Netanyahu at INSS think tank
Netanyahu at INSS think tank Kobi Gideon/GPO

Prime Minister Binyamin Netanyahu asked the international community on Sunday to support Jordan in the fight against "Islamic extremism" and to back the independence of Iraq's Kurds, AFP reports.

"We need to support efforts by the international community to strengthen Jordan and support the aspirations of the Kurds for independence," Netanyahu said in a speech to the Institute of National Security Studies (INSS) think-tank in Tel Aviv.

"I think it's our common interest to make sure that a moderate, stable regime like (Jordan) is able to defend itself," he added.

His remarks follow reports in Israeli media that officials in Tel Aviv fear Islamic State of Iraq and the Levant (ISIS) extremists may extend their control to areas of Jordan after seizing parts of Iraq in recent weeks.

Earlier on Sunday, former National Security Council director Yaakov Amidror warned against ISIS moving in on Jordan and posing a threat to Israel, adding that if Jordan requested Israeli assistance in preventing its border with Iraq from being overrun by ISIS, Israel would have little choice but to help.

In Syria, ISIS fighters already control large swathes of territory in Deir Ezzor near the Iraq border, Raqa in the north, as well as parts of neighboring Aleppo province.

In Iraq, they have spearheaded a lightning offensive, capturing sizeable territories in the north and west of the conflict-torn country.

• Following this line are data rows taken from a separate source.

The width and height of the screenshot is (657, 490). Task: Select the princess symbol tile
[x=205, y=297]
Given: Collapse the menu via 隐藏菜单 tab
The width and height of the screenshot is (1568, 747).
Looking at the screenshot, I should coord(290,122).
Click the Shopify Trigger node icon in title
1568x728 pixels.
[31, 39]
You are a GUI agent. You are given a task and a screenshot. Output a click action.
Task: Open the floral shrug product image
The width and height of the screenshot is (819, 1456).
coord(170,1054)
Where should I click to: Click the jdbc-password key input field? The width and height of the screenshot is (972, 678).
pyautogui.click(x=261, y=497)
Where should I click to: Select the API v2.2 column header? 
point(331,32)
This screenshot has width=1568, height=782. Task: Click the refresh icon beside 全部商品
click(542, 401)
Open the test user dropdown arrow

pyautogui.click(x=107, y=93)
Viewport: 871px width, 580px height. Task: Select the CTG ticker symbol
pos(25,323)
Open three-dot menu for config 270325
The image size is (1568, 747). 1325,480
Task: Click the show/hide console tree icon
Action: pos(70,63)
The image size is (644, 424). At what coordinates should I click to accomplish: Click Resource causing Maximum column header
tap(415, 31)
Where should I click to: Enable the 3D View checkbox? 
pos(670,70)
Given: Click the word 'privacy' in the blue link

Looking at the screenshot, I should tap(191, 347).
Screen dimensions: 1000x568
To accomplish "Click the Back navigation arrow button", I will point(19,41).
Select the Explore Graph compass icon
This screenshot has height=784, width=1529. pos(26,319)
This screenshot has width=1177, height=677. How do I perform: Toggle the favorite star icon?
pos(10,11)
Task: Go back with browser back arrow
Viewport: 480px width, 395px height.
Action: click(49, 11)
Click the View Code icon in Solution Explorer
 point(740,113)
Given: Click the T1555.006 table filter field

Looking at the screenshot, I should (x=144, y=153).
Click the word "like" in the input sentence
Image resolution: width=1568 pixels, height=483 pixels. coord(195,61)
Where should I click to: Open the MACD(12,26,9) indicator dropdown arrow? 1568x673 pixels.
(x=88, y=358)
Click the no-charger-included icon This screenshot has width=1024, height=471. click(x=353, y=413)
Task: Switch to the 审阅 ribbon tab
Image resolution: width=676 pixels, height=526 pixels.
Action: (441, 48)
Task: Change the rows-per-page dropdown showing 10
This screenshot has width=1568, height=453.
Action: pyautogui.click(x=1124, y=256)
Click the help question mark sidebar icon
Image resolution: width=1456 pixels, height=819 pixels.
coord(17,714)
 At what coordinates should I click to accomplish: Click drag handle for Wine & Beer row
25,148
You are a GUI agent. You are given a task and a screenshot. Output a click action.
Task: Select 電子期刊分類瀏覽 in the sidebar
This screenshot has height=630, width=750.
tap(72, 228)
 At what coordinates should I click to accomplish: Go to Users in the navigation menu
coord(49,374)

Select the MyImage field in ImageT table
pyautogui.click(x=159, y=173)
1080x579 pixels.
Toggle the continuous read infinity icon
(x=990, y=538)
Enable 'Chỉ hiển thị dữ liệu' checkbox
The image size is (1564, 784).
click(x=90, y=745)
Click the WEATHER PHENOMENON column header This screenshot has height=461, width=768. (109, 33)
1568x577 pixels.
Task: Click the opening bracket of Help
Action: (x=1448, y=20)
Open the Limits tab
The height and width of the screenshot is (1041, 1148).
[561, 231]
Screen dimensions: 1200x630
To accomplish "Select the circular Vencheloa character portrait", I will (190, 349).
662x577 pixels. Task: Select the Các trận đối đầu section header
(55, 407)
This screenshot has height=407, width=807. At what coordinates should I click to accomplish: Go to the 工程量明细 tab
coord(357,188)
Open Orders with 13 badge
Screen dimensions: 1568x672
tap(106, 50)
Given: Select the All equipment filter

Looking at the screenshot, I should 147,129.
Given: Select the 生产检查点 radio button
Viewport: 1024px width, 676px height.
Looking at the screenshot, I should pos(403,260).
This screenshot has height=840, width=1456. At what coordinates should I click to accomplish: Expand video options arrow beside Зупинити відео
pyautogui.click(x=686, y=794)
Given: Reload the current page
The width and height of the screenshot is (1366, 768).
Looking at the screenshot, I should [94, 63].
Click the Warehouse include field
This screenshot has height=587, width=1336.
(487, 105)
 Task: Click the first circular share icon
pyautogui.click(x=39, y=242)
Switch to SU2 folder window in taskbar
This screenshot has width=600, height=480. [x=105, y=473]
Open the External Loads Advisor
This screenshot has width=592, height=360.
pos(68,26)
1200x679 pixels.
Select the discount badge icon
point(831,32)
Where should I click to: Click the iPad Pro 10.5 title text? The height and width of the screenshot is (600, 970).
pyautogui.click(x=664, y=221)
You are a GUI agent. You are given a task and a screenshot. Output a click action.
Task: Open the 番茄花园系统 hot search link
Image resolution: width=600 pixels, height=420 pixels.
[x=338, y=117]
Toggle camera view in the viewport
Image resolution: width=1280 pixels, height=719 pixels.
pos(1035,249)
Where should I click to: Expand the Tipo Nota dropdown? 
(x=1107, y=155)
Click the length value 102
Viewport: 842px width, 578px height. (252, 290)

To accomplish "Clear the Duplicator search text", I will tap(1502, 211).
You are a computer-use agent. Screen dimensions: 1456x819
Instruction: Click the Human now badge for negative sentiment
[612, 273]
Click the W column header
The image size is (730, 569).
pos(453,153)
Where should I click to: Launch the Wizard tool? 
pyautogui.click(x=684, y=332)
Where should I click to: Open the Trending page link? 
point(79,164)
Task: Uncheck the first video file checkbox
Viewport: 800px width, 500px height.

Netanyahu also called for independence for Iraq's Kurdistan region, where Kurdish peshmerga security forces have mobilized in an unprecedented deployment to fight against ISIS.

The premier voiced concern over "the powerful wave triggered by ISIS, which could reach Jordan in a very short time."

He added, "We must be able to stop the terrorism and fundamentalism that can reach us from the east at the Jordan line and not in the suburbs of Tel Aviv."

ISIS on Sunday declared it had established a "caliphate", or Islamist state, straddling Iraq and Syria.

The jihadists said the state would spread from Aleppo in northern Syria to Diyala in eastern Iraq, and ordered Muslims in those areas to pay allegiance to the group.